# Material shown

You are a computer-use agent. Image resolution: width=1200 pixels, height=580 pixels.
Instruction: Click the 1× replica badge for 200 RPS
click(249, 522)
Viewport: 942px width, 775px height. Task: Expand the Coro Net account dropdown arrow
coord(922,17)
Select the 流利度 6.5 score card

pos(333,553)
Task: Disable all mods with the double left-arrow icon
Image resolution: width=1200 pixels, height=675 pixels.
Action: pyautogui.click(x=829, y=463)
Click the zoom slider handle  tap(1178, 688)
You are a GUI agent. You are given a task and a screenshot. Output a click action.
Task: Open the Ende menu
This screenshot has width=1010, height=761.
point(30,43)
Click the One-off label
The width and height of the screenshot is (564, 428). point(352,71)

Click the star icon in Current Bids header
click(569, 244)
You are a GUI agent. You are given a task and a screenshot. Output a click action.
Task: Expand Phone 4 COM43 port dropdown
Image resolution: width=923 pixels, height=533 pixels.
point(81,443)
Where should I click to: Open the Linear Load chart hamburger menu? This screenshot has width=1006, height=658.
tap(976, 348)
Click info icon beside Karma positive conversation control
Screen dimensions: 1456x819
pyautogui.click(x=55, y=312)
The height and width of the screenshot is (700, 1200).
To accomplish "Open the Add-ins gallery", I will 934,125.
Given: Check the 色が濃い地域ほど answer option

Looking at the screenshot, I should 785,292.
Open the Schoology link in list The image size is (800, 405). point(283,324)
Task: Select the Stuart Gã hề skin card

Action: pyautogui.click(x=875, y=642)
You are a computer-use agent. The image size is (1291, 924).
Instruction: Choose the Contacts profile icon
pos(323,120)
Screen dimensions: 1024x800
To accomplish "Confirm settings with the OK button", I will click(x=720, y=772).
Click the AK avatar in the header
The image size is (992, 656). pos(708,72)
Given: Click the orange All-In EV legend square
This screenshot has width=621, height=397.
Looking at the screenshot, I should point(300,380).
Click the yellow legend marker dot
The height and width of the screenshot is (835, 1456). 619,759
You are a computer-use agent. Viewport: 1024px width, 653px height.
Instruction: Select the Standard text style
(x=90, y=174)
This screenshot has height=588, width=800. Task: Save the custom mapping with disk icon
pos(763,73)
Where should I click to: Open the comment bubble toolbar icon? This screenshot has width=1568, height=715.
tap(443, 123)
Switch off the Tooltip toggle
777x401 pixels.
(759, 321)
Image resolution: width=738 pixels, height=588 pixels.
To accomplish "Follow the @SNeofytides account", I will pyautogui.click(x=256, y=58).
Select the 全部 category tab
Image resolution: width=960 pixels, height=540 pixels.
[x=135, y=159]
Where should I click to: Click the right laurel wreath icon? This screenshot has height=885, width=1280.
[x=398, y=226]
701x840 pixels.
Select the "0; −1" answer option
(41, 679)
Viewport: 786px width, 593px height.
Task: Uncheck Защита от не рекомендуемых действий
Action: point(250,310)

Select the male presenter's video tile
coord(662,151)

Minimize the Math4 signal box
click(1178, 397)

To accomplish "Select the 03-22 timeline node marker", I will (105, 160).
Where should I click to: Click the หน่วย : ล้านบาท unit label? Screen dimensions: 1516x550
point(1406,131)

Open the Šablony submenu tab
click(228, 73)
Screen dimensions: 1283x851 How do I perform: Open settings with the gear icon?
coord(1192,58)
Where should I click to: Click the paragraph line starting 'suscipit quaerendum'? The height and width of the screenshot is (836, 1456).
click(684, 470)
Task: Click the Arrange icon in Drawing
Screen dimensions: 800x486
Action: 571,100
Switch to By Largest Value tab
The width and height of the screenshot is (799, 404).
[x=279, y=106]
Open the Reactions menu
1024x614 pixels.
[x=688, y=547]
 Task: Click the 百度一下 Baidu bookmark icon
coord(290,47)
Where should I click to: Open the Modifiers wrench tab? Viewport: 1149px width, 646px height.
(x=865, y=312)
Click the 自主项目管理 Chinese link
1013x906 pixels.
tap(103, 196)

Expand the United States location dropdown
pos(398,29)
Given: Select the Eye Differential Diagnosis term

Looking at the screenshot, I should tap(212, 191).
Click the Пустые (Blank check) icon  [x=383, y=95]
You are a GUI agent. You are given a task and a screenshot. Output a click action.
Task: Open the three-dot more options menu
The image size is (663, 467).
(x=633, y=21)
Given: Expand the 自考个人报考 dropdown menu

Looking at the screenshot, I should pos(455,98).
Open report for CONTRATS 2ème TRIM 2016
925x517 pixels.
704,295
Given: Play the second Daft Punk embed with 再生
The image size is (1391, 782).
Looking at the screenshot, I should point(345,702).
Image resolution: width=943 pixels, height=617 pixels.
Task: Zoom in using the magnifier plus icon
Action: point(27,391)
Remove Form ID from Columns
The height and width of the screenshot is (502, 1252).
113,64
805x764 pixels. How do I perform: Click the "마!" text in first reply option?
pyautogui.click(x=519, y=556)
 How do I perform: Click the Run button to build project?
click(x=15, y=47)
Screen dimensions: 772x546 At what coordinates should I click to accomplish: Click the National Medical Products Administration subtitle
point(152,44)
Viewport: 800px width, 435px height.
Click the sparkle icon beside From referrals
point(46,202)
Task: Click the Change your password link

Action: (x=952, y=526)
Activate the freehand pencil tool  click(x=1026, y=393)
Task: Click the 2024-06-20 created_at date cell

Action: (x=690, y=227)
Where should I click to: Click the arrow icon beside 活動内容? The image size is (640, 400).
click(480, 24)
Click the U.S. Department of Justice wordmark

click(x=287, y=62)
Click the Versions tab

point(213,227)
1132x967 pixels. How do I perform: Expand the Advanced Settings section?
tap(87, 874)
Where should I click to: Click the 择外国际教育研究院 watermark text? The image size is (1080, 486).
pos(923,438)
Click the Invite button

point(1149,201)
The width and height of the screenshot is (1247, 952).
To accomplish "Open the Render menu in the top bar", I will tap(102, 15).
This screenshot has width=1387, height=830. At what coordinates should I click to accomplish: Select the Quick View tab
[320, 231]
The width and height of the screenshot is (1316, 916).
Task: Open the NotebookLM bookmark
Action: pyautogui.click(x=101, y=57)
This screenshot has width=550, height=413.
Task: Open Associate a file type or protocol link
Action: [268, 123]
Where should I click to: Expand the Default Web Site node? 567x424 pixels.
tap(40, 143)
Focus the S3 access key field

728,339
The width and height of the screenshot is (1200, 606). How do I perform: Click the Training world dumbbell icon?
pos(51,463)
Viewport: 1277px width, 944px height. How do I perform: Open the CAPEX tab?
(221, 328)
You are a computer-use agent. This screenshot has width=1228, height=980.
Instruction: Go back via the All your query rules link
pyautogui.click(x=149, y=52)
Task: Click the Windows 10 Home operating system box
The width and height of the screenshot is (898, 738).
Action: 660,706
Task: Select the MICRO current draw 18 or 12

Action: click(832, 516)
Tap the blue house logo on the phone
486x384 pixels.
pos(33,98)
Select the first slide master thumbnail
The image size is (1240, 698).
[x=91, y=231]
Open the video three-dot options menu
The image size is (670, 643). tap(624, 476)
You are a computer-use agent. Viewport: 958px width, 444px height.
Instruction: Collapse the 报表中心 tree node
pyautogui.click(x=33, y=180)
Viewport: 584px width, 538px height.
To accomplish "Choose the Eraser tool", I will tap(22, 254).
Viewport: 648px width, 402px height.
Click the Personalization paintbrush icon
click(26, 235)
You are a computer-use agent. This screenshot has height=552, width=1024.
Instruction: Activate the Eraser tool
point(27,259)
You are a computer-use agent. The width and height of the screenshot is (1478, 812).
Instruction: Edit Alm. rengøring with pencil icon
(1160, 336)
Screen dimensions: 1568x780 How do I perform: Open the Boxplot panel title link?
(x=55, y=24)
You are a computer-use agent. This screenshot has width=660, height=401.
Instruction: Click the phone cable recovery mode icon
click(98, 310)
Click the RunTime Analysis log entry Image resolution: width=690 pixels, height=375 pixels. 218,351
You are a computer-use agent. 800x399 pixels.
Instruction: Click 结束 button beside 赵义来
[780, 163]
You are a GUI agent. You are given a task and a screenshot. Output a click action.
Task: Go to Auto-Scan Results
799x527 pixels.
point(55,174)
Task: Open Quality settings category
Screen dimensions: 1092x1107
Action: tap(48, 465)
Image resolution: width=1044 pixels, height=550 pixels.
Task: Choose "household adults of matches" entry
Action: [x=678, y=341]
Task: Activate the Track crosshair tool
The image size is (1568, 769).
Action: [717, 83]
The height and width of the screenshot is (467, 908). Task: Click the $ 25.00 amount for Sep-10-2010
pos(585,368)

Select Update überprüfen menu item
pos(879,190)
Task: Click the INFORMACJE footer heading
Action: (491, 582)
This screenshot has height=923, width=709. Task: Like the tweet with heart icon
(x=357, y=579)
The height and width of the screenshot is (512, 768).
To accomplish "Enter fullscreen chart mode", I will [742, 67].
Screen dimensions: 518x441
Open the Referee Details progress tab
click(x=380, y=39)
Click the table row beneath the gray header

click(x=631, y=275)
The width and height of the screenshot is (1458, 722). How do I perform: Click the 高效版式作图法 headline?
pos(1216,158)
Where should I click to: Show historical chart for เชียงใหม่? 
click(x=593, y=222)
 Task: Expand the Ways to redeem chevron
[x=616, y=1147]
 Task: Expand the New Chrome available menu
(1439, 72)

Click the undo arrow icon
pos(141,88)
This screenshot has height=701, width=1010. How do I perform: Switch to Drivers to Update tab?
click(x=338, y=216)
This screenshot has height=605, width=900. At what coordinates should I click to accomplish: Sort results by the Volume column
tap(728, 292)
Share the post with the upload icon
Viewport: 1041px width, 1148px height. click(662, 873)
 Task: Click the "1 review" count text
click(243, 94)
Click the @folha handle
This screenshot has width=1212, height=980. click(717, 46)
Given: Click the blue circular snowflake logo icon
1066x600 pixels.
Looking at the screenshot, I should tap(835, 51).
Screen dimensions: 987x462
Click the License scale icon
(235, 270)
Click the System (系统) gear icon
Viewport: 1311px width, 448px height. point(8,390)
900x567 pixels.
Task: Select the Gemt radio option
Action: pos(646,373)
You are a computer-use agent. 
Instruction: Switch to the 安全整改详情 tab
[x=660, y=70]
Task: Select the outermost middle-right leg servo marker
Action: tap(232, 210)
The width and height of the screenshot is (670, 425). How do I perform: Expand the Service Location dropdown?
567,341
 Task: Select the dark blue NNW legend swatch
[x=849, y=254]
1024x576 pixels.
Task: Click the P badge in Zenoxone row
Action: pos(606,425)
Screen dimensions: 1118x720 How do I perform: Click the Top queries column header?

# Brief
Once you find the string "logo" in a line of the records, copy that line.

# Written response
Tap the blue house logo on the phone
Given: Click the blue circular snowflake logo icon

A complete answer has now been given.